I'm running an AMD FX-8350 on current Win10.

I guess it's something to do with how V8 optimizes during runtime, but I would not have expected performance to go down in that case.


Solution

  • V8 developer here. As wOxxOm points out, this is mostly an illustration of the pitfalls of microbenchmarking.

    First off:

    Unexpected de-optimisation...

    Nope, deoptimization is not the issue here (it's a very specific term with a very specific meaning). You mean "slowdown".

    ...on high-iteration count

    Nope, high iteration count is also not the issue here. While you could say that the lack of warmup in your test is contributing to the results you see, that contribution is the part you found less surprising.


    One mechanism to be aware of is "on-stack replacement": functions with (very) long-running loops will get optimized while the loop is executing. It doesn't make sense to do that on a background thread, so execution is interrupted while optimization happens on the main thread. If the code after the loop hasn't been executed yet and therefore doesn't have type feedback, then the optimized code will be thrown away ("deoptimized") once execution reaches the end of the loop, to collect type feedback while executing unoptimized bytecode. In case of another long-running loop like in the example here, the same OSR-then-deopt dance will be repeated. That means some nontrivial fraction of what you're measuring is optimization time. This explains most of the variance you see in runRawRandom before times stabilize.

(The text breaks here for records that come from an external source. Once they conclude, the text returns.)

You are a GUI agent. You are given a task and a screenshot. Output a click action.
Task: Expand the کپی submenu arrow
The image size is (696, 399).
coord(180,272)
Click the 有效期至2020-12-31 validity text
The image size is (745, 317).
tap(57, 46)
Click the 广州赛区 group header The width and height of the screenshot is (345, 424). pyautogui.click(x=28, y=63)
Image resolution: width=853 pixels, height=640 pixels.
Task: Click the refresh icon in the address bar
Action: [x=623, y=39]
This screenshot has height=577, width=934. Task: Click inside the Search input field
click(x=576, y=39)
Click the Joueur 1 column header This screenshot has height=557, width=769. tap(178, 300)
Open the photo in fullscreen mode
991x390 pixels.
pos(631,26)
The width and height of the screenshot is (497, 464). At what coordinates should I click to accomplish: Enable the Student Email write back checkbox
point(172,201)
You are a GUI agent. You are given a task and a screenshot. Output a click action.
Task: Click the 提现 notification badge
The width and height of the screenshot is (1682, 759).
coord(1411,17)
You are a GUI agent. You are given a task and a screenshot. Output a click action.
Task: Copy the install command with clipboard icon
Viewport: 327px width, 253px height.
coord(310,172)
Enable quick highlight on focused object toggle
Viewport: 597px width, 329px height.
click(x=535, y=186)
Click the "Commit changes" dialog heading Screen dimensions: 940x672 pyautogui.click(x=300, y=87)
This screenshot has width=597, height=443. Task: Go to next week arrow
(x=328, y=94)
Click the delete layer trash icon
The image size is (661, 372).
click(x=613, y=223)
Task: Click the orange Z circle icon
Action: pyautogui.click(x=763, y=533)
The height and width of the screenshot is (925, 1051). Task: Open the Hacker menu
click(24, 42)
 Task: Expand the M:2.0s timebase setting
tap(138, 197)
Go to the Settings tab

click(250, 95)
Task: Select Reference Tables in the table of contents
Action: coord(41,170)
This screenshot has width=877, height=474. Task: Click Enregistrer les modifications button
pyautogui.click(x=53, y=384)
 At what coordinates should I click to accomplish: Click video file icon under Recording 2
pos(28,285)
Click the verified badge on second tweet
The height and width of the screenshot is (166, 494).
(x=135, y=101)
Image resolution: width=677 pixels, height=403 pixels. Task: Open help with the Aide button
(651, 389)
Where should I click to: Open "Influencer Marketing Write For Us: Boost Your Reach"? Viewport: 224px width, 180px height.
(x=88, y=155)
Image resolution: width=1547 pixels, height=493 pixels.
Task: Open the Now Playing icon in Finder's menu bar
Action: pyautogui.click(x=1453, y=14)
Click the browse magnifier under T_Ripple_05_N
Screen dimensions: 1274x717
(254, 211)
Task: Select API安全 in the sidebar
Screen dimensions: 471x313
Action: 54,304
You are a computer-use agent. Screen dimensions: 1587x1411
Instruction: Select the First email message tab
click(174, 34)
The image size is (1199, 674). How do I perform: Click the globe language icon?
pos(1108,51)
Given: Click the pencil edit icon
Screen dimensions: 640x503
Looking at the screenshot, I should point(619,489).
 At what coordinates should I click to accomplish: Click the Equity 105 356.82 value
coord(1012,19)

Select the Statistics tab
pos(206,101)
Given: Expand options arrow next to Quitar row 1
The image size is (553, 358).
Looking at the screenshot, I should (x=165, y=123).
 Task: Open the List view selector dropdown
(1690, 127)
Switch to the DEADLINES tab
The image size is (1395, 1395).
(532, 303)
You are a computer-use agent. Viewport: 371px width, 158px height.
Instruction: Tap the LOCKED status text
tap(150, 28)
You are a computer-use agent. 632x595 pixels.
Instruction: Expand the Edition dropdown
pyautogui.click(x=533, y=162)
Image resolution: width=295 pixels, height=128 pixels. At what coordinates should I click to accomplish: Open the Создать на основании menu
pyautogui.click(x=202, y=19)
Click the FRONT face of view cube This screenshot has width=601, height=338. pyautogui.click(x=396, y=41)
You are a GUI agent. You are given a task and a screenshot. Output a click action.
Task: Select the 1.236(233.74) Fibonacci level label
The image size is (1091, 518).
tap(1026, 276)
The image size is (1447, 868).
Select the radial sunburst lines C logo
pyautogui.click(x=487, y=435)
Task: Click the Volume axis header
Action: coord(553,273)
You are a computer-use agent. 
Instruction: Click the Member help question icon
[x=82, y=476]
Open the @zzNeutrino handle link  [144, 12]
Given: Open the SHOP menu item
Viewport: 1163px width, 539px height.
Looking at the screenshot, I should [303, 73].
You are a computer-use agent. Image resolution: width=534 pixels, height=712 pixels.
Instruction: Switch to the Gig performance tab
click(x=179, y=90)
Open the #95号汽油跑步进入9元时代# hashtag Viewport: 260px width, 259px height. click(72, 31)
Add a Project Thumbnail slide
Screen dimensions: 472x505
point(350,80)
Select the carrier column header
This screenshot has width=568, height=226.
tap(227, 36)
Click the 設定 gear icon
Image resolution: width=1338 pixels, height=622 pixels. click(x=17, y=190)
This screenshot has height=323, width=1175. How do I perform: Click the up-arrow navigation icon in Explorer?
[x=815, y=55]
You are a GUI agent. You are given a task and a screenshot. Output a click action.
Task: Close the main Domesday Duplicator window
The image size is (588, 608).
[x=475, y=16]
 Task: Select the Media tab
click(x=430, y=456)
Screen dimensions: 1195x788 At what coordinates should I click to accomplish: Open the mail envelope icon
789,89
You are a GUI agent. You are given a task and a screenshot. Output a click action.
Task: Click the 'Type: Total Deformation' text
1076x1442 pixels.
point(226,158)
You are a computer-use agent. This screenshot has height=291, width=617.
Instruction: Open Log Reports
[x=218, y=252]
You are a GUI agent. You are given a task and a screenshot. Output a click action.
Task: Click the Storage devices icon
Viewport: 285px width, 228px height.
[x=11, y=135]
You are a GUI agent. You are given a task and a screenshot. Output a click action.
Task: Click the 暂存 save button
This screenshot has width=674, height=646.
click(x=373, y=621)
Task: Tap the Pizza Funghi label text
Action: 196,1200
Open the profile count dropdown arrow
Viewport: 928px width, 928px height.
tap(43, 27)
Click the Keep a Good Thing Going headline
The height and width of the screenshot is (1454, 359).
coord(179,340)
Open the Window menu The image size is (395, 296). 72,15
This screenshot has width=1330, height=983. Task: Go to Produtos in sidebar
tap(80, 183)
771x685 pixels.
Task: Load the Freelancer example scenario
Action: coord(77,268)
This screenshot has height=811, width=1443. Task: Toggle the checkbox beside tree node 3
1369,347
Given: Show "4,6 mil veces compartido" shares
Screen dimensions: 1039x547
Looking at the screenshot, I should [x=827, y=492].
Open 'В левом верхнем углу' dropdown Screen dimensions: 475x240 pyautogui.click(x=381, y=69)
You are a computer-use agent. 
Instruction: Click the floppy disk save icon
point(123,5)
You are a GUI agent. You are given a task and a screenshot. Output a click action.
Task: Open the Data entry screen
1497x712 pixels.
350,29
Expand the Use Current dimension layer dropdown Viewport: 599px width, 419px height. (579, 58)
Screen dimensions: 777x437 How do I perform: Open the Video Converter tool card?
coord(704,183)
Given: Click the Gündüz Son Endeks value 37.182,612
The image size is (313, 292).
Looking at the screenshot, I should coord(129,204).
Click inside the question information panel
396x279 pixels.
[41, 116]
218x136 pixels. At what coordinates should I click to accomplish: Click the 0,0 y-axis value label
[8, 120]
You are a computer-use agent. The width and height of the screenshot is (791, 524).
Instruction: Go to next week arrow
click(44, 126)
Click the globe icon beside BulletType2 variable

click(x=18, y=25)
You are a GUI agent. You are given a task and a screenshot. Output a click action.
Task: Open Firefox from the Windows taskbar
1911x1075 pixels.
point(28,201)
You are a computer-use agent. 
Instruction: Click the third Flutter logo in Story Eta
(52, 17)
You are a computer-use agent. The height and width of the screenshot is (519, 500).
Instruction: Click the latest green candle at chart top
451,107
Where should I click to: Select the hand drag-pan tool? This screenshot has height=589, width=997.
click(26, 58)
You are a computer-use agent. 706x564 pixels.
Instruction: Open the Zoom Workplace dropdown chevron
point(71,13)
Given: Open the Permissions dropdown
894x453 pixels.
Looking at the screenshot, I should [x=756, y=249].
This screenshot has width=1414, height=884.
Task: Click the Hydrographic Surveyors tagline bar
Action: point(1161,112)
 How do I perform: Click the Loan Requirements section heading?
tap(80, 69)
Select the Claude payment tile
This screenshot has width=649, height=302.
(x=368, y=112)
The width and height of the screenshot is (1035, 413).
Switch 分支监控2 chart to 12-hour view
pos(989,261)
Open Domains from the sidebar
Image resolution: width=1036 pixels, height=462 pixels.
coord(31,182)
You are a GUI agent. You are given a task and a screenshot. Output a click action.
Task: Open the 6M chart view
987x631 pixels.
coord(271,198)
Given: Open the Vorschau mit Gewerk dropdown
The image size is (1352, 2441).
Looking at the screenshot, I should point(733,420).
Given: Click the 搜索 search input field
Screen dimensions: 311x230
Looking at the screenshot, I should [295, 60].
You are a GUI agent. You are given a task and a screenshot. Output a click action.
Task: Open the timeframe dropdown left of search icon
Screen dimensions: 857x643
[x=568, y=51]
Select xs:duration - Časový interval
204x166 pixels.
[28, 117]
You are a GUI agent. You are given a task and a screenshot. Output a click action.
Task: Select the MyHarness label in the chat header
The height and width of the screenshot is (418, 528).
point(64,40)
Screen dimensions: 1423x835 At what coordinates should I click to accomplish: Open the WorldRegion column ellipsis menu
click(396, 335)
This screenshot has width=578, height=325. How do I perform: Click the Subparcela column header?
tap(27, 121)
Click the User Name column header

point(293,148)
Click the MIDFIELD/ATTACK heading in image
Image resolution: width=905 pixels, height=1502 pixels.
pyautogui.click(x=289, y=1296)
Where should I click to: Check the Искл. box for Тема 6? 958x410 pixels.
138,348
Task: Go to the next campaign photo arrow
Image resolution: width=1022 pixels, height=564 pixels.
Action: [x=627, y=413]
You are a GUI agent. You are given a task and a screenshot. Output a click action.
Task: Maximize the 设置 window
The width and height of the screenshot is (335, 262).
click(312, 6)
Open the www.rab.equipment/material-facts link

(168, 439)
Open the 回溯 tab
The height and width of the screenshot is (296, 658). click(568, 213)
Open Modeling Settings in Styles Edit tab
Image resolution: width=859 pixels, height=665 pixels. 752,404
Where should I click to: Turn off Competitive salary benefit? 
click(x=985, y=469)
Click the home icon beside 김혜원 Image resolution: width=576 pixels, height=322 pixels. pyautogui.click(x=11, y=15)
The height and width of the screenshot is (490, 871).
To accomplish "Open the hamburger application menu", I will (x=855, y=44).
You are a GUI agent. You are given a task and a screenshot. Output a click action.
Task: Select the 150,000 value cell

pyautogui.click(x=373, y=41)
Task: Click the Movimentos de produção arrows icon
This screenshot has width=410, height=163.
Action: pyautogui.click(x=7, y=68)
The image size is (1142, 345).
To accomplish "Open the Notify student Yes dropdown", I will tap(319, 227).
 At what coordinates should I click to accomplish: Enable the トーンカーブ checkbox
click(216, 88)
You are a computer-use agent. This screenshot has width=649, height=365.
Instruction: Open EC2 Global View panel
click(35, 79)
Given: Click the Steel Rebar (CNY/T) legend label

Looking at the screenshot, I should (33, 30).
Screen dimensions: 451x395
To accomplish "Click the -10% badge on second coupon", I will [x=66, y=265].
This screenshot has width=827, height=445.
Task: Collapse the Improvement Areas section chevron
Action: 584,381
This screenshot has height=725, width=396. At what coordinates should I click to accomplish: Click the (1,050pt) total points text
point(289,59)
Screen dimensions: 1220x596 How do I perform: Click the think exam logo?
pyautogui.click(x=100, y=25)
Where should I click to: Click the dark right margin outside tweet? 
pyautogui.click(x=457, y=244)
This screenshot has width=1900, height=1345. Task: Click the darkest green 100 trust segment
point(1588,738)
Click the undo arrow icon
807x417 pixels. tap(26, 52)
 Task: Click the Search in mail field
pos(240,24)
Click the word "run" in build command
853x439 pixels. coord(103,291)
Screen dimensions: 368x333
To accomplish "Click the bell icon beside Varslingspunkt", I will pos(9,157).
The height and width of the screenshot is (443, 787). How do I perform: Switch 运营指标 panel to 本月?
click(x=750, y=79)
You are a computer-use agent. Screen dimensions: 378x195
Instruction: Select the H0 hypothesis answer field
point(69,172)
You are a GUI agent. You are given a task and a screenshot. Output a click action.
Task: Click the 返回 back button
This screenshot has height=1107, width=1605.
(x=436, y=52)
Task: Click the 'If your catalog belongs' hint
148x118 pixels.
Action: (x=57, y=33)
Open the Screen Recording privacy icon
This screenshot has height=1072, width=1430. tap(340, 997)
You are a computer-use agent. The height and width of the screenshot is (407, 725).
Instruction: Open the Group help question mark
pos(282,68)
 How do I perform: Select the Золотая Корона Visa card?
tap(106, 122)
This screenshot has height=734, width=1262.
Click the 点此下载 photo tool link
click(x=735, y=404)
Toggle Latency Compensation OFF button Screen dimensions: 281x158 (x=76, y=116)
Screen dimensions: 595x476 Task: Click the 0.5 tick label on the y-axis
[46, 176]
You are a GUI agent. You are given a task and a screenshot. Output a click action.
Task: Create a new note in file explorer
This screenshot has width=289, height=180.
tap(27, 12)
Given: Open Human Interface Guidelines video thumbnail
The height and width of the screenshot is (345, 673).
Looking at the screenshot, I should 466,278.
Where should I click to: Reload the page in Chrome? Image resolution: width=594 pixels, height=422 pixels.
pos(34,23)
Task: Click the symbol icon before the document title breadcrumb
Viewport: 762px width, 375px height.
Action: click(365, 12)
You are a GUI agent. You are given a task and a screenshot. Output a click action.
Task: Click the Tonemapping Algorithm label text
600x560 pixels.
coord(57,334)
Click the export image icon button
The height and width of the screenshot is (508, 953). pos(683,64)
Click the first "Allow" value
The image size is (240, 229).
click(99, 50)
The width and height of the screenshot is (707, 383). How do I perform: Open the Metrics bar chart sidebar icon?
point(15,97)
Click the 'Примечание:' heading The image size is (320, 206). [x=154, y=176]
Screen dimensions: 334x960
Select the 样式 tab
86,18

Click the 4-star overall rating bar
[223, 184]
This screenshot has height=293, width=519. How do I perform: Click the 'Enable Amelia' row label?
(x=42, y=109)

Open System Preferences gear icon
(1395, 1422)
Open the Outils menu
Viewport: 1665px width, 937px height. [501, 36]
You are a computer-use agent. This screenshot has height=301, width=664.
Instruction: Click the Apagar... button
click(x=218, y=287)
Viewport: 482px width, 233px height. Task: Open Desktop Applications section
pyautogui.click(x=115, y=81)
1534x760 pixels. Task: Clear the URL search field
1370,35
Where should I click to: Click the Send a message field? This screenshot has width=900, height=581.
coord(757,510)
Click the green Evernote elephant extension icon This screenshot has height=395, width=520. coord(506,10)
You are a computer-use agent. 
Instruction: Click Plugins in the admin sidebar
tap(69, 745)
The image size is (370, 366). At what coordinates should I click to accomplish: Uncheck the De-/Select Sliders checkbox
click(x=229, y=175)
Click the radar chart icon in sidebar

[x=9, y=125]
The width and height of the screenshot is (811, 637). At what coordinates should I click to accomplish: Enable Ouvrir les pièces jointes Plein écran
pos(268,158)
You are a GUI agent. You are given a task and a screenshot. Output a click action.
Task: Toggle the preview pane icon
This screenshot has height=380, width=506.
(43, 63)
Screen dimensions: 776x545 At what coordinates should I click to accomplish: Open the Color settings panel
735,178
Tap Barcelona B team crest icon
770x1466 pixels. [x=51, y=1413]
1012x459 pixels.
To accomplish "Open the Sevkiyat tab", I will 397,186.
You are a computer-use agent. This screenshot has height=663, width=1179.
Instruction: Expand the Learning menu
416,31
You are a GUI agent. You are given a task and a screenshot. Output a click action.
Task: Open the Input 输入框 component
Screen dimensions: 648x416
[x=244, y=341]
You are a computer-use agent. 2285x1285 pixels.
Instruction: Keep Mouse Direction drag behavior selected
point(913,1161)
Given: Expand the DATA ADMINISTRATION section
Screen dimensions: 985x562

    Another effect to be aware of is inlining. The smaller and faster the function in question, the bigger the call overhead, which is avoided when you write the benchmark such that the function can get inlined. Additionally, inlining often unlocks additional optimization opportunities: in this case, the compiler can see after inlining that the comparison result is never used, so it dead-code-eliminates all the comparisons. This explains why runRandomLooped is so much slower than runRawRandom: the latter benchmarks empty loops. The former's very first iteration is "fast" (=empty) because V8 at that point inlines mathCompare for the f(...) call in jsPerfRandom (because that's the only function it's ever seen there), but soon after it realizes "whoops, various different functions are getting called here", so it deopts and won't try to inline again on subsequent optimization attempts.

    If you care about the details, you can use some combination of the flags --trace-opt --trace-deopt --trace-osr --trace-turbo-inlining --print-opt-code --code-comments to investigate the behavior in depth. Be warned though that while this exercise is likely going to cost you significant time, what you can learn from the behavior of a microbenchmark is, in all likelihood, not going to be relevant for real-world use cases.

    To illustrate:

    • you have one microbenchmark here that proves beyond doubt that mathCompare is much slower than logicCompare
    • you have another microbenchmark that proves beyond doubt that both have the same performance
    • your aggregate observations prove beyond doubt that performance goes down when V8 decides to optimize things

    In practice though, all three observations are false (which is not overly surprising given that two of them are direct contradictions of each other):

    • the "fast results" are not reflective of real-world behavior because they could dead-code eliminate the workload you were trying to measure
    • the "slow results" are not reflective of real-world behavior because the specific way the benchmark was written prevented inlining of a tiny function (which would virtually always get inlined in real code)
    • the supposed "performance going down" was just a microbenchmarking artifact, and was not at all due to failed/useless optimizations, and would not occur in a real-world situation.